Barred from entering Israel, detained Nobel laureate turns to country’s Supreme Court for help

By Josef Federman, AP
Sunday, October 3, 2010

Irish Nobel laureate challenges Israeli detention

JERUSALEM — Nobel peace laureate Mairead Corrigan Maguire asked Israel’s Supreme Court Sunday to allow her to enter the country, five days after the outspoken critic of Israel was detained at the airport on her way to meet Jewish and Palestinian peace activists.

Maguire’s legal challenge sets the stage for a new showdown with Israel. The 66-year-old activist, who won the peace prize in 1976 for her efforts to end sectarian violence in Northern Ireland, has been barred from entering Israel because she took part in attempts to breach Israel’s sea blockade of the Gaza Strip.

Maguire was detained last Tuesday when she landed at Israel’s international airport as part of a human rights delegation sponsored by the Nobel Women’s Initiative, a group founded in 2006 by six female peace prize winners, including Maguire.

The Israeli Supreme Court is expected to hear the case and issue a ruling on Monday. On Friday, a lower court upheld the deportation order.

Israel said Maguire is banned because she has twice tried to break through Israel’s naval embargo of Gaza. Maguire’s lawyers contend that the Israeli deportation order against her is invalid, charging that it ignores her basic human rights — a claim immediately rejected by Israeli officials.

“She knew exactly what she was doing, and that she wouldn’t receive an entry visa,” said Foreign Ministry spokesman Yigal Palmor. “She was fully conscious of her status.”

He provided a Feb. 24 letter in which Israel officially turned down a request from the Nobel Women’s Initiative to allow Maguire into the country, citing her involvement with a “Free Gaza” boat that tried to reach the seaside strip in June 2009. Israel’s navy intercepted the ship at sea, and Maguire and some other activists on board, including former U.S. Congresswoman Cynthia McKinney, were deported.

“That expedition had nothing to do with human rights or humanitarian assistance: rather, it reinforced the iron grip on Gaza by Hamas, an internationally recognized terror group that has always stood for extremism and violence against Palestinians and Israelis alike,” the Israeli letter said.

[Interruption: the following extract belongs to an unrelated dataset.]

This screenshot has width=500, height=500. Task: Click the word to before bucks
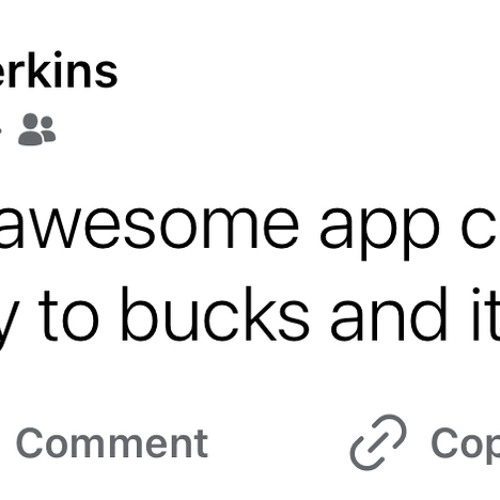(69, 316)
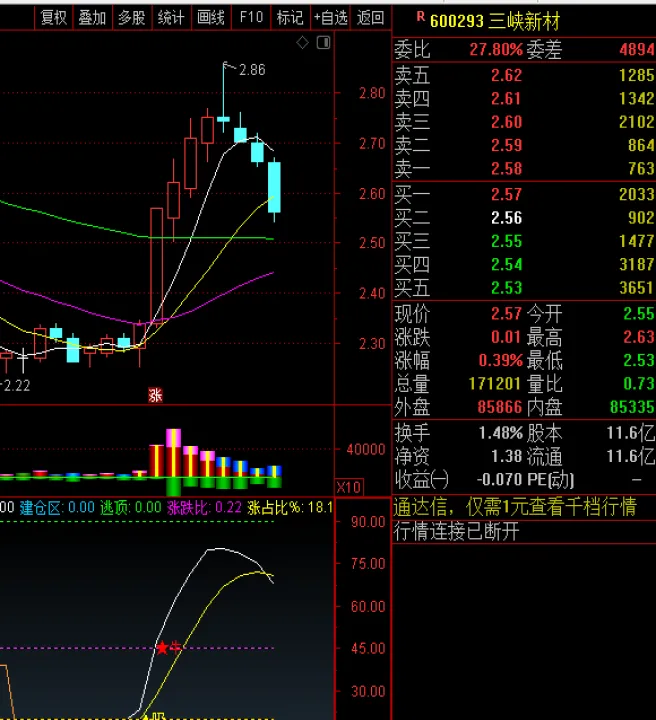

Israel has maintained a blockade of Gaza since Hamas militants violently took control of the territory in June 2007. Israel says the blockade is needed to keep the Iranian-backed Hamas, which has fired thousands of rockets into southern Israel, from building up its arsenal. Critics counter that the blockade has failed to weaken Hamas, while causing widespread misery among Gaza’s 1.5 million people.

Under heavy international pressure, Israel eased the land blockade, allowing most consumer items in, after a deadly raid by Israeli naval commandos on a Gaza-bound flotilla killed nine Turkish activists last May.

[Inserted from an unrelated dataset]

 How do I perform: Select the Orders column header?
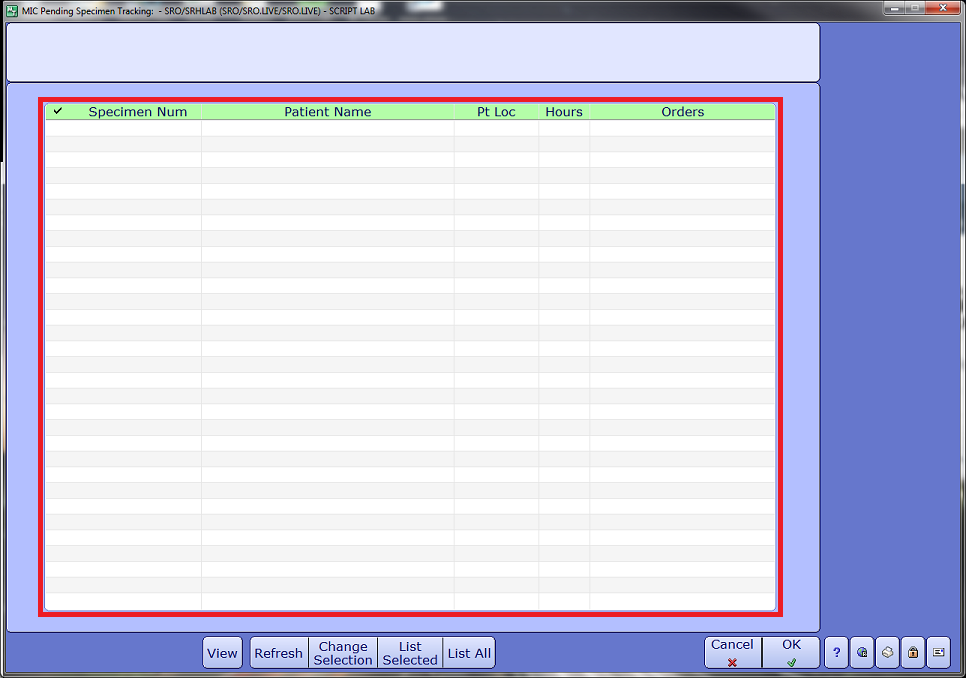tap(683, 112)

Maguire was not on board that flotilla, but she joined another ship that tried to reach Gaza a few weeks later. That boat was intercepted without violence, and Maguire was told she could not enter Israel for 10 years.

Israel said Maguire is free to leave the country. Her lawyer, Fatmeh el-Ajou, said her client believes the deportation order is “illegal and has no justification.”

Maguire had hoped to join a delegation that is meeting female “peace builders” in Israel and the West Bank. Among the participants is Jody Williams, who won the 1997 Nobel peace prize for her campaign against land mines.

Adalah, an Arab-Israeli advocacy group representing Maguire, suggested she had been mistreated in detention, saying she was given only “partial access” to medical records after falling ill and was not allowed to call her husband in Ireland.

However, Irish Embassy spokesman Conor Long said she was in “good spirits” when he visited her in detention early Sunday.

“The embassy is in regular and frequent contact with her and we are representing her interests as her consular representatives,” he said.

After sharing the 1976 Nobel Peace Prize for her work in Northern Ireland, Maguire has turned her focus to the Israeli-Palestinian arena in recent years.

She has voiced support for Israeli nuclear whistleblower Mordecai Vanunu, a man widely seen in Israel as a traitor, attended anti-Israel demonstrations in the West Bank and compared the Jewish state’s reported nuclear arsenal to Hitler’s gas chambers. In 2007, she was wounded at a demonstration against Israel’s West Bank security barrier when a rubber bullet fired by police hit her in the leg.

Israel has banned other pro-Palestinian activists from entering the country, including Jewish-American linguist Noam Chomsky in May. The government later admitted that was a mistake.